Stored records
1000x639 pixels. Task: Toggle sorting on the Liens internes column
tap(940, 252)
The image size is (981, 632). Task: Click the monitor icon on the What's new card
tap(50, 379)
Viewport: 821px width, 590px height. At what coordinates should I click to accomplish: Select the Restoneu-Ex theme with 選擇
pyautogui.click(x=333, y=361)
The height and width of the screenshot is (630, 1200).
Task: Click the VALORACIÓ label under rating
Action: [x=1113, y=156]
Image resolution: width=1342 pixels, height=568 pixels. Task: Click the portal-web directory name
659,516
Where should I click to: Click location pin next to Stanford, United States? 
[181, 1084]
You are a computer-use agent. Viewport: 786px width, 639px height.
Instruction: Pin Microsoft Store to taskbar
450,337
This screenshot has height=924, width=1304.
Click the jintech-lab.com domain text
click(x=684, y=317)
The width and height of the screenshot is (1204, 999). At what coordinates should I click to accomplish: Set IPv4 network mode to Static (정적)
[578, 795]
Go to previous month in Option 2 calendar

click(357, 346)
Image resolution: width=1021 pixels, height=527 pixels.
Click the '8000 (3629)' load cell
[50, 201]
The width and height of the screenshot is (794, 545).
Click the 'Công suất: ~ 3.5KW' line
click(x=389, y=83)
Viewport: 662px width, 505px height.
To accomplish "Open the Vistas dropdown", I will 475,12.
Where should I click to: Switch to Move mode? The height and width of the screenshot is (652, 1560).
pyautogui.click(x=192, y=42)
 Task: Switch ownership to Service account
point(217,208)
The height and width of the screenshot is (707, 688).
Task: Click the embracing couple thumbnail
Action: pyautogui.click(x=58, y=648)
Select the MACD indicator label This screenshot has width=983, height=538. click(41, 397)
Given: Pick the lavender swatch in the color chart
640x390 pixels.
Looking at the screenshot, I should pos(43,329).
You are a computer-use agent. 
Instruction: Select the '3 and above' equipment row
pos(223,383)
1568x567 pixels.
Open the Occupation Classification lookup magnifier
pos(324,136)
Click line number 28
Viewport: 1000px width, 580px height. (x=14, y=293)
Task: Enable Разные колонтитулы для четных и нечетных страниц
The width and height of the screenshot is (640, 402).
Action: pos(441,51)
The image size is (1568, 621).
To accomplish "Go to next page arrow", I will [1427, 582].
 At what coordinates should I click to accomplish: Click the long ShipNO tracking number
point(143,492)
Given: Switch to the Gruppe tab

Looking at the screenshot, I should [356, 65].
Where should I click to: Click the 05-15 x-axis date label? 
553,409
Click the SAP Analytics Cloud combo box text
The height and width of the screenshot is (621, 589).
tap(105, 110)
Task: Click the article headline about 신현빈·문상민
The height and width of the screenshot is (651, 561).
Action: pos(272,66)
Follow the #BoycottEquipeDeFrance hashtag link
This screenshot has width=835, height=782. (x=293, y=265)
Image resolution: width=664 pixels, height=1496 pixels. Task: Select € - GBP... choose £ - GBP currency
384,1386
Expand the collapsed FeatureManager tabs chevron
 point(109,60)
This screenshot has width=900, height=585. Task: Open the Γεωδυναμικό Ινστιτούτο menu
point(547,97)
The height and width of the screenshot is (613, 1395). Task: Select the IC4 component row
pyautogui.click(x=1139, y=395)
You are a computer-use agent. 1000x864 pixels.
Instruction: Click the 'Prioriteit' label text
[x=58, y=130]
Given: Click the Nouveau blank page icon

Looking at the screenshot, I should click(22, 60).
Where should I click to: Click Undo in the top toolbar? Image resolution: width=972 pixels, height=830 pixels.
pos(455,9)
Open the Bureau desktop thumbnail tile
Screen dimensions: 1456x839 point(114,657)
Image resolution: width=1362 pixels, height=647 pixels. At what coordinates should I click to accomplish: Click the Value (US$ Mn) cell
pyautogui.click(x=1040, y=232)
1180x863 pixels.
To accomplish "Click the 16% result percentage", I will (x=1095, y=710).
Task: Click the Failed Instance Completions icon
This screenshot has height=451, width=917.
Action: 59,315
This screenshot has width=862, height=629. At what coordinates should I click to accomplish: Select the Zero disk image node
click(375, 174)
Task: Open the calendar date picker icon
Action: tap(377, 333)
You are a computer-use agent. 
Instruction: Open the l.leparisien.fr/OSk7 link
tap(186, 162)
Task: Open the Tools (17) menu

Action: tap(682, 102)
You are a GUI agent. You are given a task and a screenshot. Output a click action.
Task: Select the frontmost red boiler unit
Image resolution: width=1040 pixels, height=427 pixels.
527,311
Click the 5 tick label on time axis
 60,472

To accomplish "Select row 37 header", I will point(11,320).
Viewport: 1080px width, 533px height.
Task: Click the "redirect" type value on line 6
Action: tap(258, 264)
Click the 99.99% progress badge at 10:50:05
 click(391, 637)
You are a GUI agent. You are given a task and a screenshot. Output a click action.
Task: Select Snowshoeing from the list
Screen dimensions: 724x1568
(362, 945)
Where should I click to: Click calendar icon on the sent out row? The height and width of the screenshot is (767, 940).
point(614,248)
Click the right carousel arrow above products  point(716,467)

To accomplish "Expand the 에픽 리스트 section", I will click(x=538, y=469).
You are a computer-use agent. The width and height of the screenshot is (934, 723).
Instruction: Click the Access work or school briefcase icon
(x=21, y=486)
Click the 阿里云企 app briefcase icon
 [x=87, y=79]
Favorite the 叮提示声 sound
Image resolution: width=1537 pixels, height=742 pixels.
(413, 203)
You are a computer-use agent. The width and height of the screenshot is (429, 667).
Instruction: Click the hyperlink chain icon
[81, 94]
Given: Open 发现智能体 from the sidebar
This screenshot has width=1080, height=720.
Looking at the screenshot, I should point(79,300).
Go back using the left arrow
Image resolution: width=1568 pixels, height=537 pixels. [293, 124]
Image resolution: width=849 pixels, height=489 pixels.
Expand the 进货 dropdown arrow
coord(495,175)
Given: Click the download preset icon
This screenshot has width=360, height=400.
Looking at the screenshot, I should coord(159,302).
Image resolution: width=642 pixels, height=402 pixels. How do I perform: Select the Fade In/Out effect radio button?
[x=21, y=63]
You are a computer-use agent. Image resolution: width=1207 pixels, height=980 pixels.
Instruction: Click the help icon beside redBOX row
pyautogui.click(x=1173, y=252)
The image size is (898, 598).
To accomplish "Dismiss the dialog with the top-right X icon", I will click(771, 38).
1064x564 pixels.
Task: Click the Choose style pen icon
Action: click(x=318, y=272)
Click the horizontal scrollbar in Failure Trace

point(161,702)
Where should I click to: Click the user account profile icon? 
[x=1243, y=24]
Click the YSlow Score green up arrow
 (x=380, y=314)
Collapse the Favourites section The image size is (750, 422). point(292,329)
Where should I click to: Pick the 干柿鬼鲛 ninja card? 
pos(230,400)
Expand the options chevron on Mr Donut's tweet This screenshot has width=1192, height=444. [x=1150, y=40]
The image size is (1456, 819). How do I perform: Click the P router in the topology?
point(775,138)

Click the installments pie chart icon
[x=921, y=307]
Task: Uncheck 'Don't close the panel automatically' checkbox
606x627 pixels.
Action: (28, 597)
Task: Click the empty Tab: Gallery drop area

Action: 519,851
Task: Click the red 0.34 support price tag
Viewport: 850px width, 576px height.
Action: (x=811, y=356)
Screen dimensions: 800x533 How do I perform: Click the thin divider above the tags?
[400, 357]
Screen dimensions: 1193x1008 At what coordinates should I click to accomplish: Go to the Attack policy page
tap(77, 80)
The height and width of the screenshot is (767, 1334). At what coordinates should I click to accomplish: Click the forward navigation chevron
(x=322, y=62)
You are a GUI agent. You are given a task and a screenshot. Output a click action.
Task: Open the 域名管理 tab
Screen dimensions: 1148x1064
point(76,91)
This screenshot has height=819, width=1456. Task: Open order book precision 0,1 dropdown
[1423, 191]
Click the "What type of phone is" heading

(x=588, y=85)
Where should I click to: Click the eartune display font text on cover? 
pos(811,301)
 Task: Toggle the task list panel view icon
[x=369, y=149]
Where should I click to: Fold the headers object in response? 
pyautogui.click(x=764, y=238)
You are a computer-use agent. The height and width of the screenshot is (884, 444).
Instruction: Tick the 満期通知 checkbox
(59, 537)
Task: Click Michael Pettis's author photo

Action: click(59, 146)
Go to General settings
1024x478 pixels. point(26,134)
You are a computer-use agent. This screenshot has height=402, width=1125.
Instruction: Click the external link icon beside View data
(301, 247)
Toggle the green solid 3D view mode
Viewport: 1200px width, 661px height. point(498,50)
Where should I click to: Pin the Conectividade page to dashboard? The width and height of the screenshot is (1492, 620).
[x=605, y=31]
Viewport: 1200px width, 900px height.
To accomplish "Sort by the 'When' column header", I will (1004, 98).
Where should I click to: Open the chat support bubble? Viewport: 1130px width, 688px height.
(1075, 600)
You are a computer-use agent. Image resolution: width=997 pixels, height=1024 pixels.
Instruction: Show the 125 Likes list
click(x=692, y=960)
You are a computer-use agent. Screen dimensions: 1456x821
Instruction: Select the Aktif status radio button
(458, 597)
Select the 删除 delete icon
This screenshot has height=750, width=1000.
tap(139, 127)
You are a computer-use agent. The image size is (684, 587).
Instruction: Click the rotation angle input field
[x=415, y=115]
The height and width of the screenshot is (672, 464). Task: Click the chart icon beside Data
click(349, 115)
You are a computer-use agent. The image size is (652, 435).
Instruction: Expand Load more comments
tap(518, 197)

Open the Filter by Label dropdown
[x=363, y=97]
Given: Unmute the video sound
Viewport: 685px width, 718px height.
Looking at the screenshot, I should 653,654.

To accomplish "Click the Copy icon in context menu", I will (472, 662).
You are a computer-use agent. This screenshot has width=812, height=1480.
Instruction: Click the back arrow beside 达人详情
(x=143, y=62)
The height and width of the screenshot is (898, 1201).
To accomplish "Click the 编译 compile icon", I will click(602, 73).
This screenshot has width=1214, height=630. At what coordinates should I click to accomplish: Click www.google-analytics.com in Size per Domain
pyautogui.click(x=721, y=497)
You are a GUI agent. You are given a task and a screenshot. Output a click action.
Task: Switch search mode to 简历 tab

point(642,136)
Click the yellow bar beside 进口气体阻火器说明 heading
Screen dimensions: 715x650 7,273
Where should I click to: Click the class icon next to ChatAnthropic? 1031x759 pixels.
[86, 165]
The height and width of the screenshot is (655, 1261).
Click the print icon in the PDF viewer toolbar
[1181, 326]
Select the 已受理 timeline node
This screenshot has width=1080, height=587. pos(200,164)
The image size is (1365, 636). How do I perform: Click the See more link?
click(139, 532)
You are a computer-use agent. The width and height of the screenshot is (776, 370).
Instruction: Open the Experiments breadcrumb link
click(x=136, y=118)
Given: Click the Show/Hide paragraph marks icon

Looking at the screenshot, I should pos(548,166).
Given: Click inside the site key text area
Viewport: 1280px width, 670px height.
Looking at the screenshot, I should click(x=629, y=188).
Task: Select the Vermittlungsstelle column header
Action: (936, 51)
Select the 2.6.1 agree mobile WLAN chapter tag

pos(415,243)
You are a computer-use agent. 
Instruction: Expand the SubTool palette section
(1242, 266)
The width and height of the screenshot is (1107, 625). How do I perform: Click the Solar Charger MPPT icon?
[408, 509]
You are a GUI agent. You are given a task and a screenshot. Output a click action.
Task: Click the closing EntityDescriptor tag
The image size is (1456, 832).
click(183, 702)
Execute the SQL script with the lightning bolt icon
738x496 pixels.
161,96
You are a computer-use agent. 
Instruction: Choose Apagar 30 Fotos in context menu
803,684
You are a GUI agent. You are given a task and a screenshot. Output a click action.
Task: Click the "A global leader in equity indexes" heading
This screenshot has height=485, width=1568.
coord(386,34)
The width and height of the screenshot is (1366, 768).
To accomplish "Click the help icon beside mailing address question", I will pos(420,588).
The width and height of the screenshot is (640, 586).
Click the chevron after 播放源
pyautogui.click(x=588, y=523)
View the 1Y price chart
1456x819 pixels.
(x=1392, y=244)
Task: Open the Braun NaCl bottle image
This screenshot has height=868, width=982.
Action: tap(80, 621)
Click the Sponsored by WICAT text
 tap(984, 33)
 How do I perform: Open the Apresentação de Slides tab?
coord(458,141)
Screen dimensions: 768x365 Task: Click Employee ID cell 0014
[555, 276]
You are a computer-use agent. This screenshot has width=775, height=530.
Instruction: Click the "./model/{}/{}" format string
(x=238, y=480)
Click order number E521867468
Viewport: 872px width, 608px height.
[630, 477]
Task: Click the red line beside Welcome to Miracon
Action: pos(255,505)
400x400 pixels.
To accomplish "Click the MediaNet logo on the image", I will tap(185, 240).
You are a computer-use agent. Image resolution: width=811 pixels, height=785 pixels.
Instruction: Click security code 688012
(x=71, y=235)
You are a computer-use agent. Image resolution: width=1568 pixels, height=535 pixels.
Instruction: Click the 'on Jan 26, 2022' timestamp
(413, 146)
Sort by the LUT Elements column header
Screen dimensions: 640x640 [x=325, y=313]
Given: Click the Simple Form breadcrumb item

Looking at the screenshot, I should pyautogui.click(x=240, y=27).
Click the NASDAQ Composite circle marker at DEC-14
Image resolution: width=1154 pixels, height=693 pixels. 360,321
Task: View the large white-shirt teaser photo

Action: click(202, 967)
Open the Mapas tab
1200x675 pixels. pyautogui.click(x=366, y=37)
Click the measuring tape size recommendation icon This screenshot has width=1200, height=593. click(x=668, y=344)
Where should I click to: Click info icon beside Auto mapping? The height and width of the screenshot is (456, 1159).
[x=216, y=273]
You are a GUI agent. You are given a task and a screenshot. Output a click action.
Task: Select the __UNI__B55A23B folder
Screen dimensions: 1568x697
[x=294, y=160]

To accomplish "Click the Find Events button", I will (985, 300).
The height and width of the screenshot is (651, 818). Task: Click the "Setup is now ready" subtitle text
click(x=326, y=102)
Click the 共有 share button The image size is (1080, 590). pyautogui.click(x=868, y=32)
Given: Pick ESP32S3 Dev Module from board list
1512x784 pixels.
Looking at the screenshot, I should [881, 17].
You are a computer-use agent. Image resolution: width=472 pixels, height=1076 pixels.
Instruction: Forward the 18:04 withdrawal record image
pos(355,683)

# [PROBLEM REQUIREMENTS]
From the entries above, write out only the lines starting at the line that holds "Where should I click to: Click Undo" and ending at the line that holds "Task: Click the Failed", keeping both and matching them exactly.

# [RESPONSE]
Where should I click to: Click Undo in the top toolbar? Image resolution: width=972 pixels, height=830 pixels.
pos(455,9)
Open the Bureau desktop thumbnail tile
Screen dimensions: 1456x839 point(114,657)
Image resolution: width=1362 pixels, height=647 pixels. At what coordinates should I click to accomplish: Click the Value (US$ Mn) cell
pyautogui.click(x=1040, y=232)
1180x863 pixels.
To accomplish "Click the 16% result percentage", I will (x=1095, y=710).
Task: Click the Failed Instance Completions icon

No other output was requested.